Data Case Study 1#

Take a look at the landing page for the dataset:
Snowpack, precipitation, and temperature measurements at the Central Sierra Snow Laboratory for water years 1970 to 2019
https://doi.org/10.6078/D1941T

dryad snow

With the information shown above, and using the link provided, answer the following questions:

Background#

Questions#

  1. Why was the data collected?

  2. What are the limitations of the data?

Publisher / Host#

Questions

  1. Where is the data hosted? (What is the name of the repository?)

  2. Is there a theme or subject focus to the repository?

  3. What other types of data would you expect to find there?

Citation#

Questions

  1. How would you cite the data?

  2. Is there an example or recommendation?

Answer

Osterhuber, Randall; Schwartz, Andrew (2021), Snowpack, precipitation, and temperature measurements at the Central Sierra Snow Laboratory for water years 1971 to 2019, Dryad, Dataset, https://doi.org/10.6078/D1941T

Licensing#

Questions

  1. Are you allowed to reuse this dataset?

  2. How do you know?

Answer

License Example

Data#

Take a look at Whole_WY_1980.csv, one of the 49 data files.

Questions#

  • How many rows of data are there? Why?

  • What’s a Water Year? Can you tell when a Water Year starts?

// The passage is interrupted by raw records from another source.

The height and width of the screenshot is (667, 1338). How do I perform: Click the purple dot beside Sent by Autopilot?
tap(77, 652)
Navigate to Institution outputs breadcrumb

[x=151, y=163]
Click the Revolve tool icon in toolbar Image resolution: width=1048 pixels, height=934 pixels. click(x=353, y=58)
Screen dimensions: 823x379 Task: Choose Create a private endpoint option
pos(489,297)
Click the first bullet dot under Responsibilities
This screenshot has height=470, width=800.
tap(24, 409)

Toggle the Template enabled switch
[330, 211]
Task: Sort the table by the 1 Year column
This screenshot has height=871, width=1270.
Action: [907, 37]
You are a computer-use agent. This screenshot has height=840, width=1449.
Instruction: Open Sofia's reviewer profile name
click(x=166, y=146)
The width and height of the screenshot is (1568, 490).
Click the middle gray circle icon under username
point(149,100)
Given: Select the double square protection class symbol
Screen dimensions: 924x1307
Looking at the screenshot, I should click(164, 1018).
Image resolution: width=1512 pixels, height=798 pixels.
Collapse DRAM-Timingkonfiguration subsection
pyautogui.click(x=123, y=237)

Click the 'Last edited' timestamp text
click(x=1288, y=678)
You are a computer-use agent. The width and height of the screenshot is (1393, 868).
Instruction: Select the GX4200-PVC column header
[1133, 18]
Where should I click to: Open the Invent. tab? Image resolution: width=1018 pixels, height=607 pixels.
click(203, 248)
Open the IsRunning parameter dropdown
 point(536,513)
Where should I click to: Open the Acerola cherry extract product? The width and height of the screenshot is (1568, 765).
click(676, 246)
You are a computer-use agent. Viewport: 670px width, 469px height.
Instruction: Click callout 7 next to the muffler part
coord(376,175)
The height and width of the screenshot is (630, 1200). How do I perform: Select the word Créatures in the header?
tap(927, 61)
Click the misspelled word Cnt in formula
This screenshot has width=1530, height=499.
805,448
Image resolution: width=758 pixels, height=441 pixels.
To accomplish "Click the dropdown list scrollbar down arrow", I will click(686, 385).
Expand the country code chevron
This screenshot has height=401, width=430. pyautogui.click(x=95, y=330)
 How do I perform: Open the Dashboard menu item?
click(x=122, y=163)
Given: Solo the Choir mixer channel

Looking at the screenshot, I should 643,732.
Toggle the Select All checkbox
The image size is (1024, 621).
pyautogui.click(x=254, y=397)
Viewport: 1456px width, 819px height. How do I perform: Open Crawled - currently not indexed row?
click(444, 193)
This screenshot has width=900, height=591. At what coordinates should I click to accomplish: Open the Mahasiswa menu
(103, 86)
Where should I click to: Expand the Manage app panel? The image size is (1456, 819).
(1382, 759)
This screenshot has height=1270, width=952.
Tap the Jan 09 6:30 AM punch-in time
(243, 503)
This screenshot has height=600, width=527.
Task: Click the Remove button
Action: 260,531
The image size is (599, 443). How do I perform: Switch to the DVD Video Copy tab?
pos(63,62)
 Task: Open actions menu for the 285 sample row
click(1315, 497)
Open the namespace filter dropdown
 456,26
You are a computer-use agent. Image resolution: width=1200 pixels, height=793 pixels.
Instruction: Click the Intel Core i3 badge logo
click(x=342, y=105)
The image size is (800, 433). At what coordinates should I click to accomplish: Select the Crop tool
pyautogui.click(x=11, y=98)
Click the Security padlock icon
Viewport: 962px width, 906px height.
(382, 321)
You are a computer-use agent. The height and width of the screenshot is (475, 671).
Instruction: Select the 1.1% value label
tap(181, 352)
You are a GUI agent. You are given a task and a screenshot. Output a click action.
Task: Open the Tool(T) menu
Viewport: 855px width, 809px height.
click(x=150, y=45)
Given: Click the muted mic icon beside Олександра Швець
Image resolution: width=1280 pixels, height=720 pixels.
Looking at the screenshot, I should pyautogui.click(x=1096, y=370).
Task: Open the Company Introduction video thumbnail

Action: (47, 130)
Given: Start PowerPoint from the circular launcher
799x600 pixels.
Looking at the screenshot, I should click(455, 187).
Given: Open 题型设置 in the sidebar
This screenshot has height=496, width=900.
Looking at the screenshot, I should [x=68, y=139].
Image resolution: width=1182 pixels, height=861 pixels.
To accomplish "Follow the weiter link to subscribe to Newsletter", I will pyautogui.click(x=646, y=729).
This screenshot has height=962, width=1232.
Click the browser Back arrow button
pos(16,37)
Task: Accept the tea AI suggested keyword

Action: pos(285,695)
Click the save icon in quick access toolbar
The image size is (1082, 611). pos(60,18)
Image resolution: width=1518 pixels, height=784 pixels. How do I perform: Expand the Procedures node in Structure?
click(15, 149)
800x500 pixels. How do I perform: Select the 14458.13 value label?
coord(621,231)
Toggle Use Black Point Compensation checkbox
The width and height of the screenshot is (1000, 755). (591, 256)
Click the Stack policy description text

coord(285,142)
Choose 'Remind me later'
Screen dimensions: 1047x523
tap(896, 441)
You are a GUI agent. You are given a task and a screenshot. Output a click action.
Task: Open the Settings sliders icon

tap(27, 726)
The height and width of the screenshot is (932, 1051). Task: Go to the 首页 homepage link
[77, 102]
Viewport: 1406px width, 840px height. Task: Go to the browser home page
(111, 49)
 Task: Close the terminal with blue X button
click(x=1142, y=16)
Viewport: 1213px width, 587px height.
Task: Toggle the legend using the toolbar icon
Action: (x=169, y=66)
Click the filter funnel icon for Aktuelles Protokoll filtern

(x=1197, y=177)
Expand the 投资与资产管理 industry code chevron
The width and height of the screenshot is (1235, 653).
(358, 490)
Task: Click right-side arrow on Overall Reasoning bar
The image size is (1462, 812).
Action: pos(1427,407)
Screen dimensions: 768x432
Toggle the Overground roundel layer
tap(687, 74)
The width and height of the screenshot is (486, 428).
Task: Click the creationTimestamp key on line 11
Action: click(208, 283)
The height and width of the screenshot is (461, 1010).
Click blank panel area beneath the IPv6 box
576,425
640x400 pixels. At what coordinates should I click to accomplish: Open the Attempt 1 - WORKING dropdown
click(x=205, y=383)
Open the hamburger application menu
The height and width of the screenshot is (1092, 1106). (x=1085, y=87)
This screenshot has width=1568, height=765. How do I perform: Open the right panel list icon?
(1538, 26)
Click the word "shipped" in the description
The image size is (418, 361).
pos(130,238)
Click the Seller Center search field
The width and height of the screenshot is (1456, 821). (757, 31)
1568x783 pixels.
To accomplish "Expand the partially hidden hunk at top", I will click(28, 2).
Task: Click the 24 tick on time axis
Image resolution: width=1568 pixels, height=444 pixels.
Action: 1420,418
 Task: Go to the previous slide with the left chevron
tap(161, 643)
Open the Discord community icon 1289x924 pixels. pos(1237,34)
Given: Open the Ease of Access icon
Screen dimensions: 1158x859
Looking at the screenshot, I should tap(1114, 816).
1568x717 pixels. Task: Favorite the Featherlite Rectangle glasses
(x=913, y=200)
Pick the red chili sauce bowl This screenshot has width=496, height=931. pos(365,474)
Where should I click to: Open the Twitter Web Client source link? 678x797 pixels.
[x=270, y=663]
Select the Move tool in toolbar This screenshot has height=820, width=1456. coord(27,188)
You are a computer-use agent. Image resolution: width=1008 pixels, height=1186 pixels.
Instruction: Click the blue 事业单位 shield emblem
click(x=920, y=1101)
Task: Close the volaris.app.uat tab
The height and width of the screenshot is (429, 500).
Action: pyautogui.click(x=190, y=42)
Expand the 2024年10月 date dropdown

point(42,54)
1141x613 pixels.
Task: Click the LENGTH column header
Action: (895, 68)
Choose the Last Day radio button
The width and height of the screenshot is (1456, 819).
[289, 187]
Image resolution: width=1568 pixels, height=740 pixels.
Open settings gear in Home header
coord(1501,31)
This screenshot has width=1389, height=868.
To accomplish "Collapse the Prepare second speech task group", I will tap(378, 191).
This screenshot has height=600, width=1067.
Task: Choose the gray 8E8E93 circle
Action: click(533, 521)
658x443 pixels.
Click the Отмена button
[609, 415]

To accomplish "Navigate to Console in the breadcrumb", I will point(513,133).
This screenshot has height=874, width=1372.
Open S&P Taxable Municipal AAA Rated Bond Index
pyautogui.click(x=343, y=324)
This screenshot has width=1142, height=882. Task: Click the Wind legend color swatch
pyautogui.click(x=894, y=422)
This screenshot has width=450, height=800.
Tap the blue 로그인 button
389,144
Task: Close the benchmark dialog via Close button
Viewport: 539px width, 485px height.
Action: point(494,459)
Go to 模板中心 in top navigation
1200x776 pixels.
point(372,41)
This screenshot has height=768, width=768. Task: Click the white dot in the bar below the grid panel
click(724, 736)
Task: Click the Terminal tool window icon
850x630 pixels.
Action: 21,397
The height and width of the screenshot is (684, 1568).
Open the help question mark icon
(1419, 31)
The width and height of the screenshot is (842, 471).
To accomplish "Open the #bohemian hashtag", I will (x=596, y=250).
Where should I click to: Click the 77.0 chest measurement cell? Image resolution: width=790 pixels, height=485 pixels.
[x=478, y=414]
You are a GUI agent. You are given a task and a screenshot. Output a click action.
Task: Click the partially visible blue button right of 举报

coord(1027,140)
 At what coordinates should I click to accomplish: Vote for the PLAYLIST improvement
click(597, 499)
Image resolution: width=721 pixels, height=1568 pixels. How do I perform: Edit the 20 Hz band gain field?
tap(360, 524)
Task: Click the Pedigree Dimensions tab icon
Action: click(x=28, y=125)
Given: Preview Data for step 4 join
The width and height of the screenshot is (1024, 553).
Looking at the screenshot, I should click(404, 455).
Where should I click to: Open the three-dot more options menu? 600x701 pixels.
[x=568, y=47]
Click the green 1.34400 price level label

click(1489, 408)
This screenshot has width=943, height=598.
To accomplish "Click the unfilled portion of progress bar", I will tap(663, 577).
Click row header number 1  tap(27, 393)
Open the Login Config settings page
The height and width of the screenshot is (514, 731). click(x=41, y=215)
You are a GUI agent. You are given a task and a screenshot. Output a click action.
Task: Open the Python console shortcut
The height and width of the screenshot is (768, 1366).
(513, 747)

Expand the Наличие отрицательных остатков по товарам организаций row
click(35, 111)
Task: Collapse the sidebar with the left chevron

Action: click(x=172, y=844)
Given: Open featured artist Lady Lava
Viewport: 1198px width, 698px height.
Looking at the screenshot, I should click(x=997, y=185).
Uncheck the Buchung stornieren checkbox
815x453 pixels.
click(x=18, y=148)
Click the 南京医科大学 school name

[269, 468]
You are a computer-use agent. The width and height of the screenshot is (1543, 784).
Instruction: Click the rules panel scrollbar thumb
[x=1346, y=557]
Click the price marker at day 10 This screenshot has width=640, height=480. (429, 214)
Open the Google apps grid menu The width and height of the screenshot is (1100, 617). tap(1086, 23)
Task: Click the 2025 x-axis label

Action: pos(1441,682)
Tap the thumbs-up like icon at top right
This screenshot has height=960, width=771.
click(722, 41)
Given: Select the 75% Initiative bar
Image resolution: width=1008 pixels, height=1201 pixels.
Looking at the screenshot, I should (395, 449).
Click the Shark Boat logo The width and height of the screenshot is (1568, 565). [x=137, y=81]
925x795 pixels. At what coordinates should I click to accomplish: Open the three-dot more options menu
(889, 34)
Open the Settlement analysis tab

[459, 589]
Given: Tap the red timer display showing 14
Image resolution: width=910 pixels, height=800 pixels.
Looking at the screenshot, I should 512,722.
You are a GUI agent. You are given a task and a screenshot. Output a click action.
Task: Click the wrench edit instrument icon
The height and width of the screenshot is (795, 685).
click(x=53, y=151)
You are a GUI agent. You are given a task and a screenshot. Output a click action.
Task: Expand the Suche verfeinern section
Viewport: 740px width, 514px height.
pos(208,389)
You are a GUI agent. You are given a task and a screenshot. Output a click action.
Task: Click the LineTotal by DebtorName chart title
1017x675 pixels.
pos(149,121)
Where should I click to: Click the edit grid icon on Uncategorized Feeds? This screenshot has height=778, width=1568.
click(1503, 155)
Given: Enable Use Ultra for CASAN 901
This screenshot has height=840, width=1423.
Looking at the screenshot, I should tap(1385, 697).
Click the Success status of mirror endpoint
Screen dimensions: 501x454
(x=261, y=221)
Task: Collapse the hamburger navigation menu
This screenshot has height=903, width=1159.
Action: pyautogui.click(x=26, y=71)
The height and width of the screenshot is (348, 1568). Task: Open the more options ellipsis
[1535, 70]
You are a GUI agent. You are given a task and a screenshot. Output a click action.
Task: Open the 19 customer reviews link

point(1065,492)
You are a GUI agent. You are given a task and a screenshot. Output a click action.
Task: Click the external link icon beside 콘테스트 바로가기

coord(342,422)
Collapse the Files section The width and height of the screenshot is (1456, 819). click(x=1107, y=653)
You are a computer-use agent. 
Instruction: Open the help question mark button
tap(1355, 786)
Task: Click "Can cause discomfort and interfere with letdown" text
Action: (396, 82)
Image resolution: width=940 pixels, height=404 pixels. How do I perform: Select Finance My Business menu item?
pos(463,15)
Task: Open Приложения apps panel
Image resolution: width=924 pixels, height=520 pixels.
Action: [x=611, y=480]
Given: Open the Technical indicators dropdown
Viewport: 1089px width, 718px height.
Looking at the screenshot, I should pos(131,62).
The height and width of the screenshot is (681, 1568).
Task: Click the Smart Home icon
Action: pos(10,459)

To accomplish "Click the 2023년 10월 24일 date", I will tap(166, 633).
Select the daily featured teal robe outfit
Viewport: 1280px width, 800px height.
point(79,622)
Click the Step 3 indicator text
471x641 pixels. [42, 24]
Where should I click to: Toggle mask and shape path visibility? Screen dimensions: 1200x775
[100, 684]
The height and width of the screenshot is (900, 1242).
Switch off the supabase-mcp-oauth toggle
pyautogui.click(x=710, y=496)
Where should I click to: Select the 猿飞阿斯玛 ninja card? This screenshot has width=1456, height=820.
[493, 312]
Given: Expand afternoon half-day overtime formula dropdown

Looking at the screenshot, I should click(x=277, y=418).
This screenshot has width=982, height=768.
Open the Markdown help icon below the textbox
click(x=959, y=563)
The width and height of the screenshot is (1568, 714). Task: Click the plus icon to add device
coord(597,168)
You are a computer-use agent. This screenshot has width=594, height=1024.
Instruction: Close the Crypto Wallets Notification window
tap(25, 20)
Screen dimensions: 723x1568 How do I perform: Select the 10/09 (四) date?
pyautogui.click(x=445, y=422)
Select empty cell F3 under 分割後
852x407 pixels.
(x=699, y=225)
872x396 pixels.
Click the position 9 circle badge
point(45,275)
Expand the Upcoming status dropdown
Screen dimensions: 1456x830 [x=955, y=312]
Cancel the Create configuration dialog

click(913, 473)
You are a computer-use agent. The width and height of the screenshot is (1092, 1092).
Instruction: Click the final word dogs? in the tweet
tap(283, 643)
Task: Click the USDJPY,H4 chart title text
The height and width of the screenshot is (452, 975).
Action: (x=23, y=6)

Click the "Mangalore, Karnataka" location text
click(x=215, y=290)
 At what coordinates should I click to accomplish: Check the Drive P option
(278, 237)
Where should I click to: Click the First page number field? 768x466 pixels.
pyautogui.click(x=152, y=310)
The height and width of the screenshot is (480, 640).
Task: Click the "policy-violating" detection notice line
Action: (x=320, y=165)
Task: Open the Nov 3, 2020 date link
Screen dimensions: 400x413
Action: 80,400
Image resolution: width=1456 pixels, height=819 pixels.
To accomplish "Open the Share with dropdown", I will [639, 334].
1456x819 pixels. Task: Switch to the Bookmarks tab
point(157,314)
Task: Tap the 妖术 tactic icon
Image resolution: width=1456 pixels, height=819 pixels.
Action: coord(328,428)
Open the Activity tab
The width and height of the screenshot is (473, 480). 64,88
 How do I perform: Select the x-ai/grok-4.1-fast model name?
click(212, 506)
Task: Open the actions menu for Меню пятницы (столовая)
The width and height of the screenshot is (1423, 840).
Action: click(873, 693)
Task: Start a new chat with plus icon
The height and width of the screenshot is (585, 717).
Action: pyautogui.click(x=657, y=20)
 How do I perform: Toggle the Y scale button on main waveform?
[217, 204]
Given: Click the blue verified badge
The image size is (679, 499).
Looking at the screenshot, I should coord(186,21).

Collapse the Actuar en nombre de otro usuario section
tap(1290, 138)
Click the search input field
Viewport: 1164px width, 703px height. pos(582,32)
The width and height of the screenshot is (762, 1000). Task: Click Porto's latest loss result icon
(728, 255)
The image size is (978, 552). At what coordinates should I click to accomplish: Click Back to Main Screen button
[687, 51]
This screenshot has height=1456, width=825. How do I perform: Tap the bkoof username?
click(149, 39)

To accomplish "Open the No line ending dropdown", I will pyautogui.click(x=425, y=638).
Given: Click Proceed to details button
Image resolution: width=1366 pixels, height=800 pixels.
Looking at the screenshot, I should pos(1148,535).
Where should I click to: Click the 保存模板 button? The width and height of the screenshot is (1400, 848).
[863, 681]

  • When was the first snowfall of the 1979-1980 Water Year?

# Read in the data file from the 1980 water year

import pandas as pd

snow_data_1980 = pd.read_csv('./data/Whole_WY_1980.csv')
snow_data_1980
Date Air Temp Max (C) Air Temp Min (C) 24-hour Total Precip (mm) Season Total Precip (mm) % of Precip as Snow % of Precip as Rain New Snow (cm) Season Total Snow (cm) Snowpack depth (cm) Snow Water Equivalent (cm) Remarks
0 1979-10-01 23.31 8.88 0 0.000 -- -- 0 0.0 0 0 NaN
1 1979-10-02 22.755 6.66 0 0.000 NaN NaN 0 0.0 0 0 changed charge
2 1979-10-03 23.31 6.66 0 0.000 NaN NaN 0 0.0 0 0 NaN
3 1979-10-04 23.31 5.55 0 0.000 NaN NaN 0 0.0 0 0 NaN
4 1979-10-05 22.755 4.995 0 0.000 NaN NaN 0 0.0 0 0 NaN
... ... ... ... ... ... ... ... ... ... ... ... ...
361 1980-09-26 21.09 4.44 0 1968.794 NaN NaN 0 1083.3 0 0 NaN
362 1980-09-27 20.535 2.775 0 1968.794 NaN NaN 0 1083.3 0 0 NaN
363 1980-09-28 23.31 0.555 0 1968.794 NaN NaN 0 1083.3 0 0 NaN
364 1980-09-29 25.53 6.105 0 1968.794 NaN NaN 0 1083.3 0 0 NaN
365 1980-09-30 27.195 4.44 0 1968.794 NaN NaN 0 1083.3 0 0 NaN

366 rows × 12 columns

Plot#

What if you plotted the data? What could you see?

import matplotlib.pyplot as plt

snow_data_1980.plot(x='Date', y='Season Total Snow (cm)')
plt.xticks(rotation = 45)
plt.show()
../_images/54aad6e9012bf86342e152ebb3c0c55ebc0a06475257433b31077f32418f0de1.png

Final Thoughts

What other questions could you explore with this data?